Supplied material
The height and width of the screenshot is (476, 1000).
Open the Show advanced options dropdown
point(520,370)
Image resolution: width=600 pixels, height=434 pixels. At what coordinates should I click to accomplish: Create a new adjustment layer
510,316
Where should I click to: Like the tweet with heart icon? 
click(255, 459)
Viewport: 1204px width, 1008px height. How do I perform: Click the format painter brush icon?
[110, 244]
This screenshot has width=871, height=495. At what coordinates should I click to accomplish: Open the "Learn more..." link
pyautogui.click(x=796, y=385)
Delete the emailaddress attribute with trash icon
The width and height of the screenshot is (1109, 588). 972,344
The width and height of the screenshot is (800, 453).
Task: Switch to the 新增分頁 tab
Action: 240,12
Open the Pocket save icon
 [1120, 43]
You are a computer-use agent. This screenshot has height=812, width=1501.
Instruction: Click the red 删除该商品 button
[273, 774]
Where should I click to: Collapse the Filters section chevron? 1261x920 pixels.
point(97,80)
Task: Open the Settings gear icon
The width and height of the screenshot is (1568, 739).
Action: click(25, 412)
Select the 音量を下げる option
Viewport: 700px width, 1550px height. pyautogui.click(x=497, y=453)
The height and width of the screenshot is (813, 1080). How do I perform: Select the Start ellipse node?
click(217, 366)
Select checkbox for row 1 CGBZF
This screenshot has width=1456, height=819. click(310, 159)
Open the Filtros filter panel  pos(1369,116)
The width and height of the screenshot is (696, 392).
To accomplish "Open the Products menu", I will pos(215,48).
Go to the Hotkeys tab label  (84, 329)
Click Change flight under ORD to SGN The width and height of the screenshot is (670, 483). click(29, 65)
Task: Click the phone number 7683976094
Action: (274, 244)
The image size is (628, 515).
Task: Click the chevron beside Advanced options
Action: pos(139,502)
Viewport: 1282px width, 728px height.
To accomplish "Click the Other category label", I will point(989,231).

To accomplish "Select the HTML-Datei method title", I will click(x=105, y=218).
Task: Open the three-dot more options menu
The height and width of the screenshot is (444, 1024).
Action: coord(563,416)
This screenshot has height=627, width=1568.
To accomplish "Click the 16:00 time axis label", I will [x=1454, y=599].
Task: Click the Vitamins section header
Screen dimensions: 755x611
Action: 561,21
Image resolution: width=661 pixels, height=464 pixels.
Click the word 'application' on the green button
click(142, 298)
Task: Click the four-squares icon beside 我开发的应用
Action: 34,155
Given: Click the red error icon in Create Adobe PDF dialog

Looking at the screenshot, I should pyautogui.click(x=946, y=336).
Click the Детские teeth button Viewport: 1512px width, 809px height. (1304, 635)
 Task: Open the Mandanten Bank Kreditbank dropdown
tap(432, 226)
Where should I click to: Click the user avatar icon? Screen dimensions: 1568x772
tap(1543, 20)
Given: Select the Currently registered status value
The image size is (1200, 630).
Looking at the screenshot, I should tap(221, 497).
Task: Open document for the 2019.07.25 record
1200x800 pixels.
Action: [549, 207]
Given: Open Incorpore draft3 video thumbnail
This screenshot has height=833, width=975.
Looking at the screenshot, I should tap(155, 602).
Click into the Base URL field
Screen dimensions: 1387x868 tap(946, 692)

Task details
Find where the line with "Open the Filtros" sits in the material above, then copy exactly from it through the line with "Go to the Hotkeys". Add no other line.

Completed exercise
Open the Filtros filter panel  pos(1369,116)
The width and height of the screenshot is (696, 392).
To accomplish "Open the Products menu", I will pos(215,48).
Go to the Hotkeys tab label  (84, 329)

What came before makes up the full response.